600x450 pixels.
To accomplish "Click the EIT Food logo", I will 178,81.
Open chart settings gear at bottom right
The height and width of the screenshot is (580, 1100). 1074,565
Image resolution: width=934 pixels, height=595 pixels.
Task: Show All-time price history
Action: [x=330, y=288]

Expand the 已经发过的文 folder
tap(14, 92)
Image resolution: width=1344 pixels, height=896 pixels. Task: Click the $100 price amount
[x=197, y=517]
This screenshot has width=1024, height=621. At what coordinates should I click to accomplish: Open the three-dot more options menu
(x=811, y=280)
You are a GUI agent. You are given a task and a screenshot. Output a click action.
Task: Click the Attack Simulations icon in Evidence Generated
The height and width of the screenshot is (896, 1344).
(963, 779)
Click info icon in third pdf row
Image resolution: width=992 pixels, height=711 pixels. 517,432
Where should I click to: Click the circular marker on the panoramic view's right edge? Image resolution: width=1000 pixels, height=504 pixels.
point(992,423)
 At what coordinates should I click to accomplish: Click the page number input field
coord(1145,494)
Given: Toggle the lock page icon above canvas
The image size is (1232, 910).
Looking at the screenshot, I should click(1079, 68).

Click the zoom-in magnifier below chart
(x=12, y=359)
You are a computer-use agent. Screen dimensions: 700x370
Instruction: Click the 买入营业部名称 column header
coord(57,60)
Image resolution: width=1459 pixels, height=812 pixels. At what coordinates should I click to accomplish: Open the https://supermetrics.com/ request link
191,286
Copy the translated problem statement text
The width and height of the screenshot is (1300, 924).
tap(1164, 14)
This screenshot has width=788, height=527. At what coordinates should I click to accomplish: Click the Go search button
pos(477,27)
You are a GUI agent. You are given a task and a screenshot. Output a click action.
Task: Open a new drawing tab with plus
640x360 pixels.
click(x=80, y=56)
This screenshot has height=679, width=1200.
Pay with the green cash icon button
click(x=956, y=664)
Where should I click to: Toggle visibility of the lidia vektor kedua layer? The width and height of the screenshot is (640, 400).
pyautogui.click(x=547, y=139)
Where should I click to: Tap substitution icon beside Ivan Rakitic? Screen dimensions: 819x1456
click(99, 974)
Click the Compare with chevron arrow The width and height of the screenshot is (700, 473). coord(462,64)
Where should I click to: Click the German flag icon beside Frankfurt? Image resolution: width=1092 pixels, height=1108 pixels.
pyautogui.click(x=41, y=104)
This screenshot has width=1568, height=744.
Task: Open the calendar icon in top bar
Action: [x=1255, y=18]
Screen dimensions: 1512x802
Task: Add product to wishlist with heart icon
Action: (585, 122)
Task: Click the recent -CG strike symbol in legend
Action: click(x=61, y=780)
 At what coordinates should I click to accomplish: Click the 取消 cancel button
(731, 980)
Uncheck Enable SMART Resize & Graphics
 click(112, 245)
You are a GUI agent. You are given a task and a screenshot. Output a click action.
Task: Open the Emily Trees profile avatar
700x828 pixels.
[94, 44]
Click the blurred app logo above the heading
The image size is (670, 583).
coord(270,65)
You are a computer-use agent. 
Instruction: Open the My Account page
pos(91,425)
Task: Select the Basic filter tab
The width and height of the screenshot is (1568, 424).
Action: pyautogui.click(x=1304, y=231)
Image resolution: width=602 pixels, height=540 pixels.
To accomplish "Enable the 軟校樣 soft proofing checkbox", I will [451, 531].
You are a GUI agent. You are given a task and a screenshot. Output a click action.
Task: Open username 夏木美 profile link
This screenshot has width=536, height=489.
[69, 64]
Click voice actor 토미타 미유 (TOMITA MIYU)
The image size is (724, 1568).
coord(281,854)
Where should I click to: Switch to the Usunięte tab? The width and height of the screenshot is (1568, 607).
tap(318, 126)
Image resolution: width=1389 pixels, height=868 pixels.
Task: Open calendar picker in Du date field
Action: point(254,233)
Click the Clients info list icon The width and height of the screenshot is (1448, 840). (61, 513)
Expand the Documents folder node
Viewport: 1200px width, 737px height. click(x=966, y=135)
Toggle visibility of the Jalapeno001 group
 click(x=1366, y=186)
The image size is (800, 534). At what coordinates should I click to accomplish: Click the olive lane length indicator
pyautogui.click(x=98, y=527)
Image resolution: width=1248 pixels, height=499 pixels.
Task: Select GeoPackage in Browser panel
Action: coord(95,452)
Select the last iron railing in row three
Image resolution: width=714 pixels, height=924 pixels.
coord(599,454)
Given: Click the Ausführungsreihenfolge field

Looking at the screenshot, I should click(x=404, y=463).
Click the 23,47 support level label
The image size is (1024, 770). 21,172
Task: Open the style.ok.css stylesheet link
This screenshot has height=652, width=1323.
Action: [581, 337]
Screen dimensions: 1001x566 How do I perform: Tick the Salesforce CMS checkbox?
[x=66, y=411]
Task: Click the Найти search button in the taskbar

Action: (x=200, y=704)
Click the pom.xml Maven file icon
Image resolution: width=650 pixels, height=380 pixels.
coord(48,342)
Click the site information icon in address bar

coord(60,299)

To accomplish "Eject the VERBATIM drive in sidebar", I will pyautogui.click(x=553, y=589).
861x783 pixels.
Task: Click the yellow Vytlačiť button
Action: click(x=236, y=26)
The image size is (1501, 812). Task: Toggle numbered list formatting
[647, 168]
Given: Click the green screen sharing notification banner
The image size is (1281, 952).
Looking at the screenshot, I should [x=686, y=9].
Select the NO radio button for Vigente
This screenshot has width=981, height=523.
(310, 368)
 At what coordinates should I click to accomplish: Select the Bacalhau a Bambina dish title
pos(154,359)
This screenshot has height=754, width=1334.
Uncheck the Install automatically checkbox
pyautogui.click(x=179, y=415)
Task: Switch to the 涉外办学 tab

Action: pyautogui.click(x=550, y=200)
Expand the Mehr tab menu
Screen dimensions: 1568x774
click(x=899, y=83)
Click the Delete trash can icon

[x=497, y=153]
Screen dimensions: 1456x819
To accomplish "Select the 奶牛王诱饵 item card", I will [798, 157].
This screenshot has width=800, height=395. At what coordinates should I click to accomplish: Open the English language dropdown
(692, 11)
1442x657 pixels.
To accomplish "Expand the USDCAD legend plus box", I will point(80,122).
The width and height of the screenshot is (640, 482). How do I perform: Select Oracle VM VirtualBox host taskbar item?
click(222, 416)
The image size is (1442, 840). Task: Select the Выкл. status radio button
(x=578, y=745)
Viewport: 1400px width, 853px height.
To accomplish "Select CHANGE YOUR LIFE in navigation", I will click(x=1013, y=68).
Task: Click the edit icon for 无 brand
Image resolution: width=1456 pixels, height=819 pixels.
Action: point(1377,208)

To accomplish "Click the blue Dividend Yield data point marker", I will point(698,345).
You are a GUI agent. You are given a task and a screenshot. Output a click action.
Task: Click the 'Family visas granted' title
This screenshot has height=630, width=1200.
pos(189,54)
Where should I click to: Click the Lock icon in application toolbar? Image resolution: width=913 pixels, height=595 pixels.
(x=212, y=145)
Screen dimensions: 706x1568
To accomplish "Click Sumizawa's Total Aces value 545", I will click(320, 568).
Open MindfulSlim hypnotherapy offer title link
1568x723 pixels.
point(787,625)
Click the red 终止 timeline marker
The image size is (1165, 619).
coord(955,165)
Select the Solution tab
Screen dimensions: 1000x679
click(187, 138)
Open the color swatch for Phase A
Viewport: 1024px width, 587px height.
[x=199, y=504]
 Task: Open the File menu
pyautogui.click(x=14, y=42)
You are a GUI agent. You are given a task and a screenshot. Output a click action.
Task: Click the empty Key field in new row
------------------------------------------------
AIM OF THE TASK >> In which lines of the material above does the string "logo" occur? Copy them all.

RESULT >>
To accomplish "Click the EIT Food logo", I will 178,81.
Click the blurred app logo above the heading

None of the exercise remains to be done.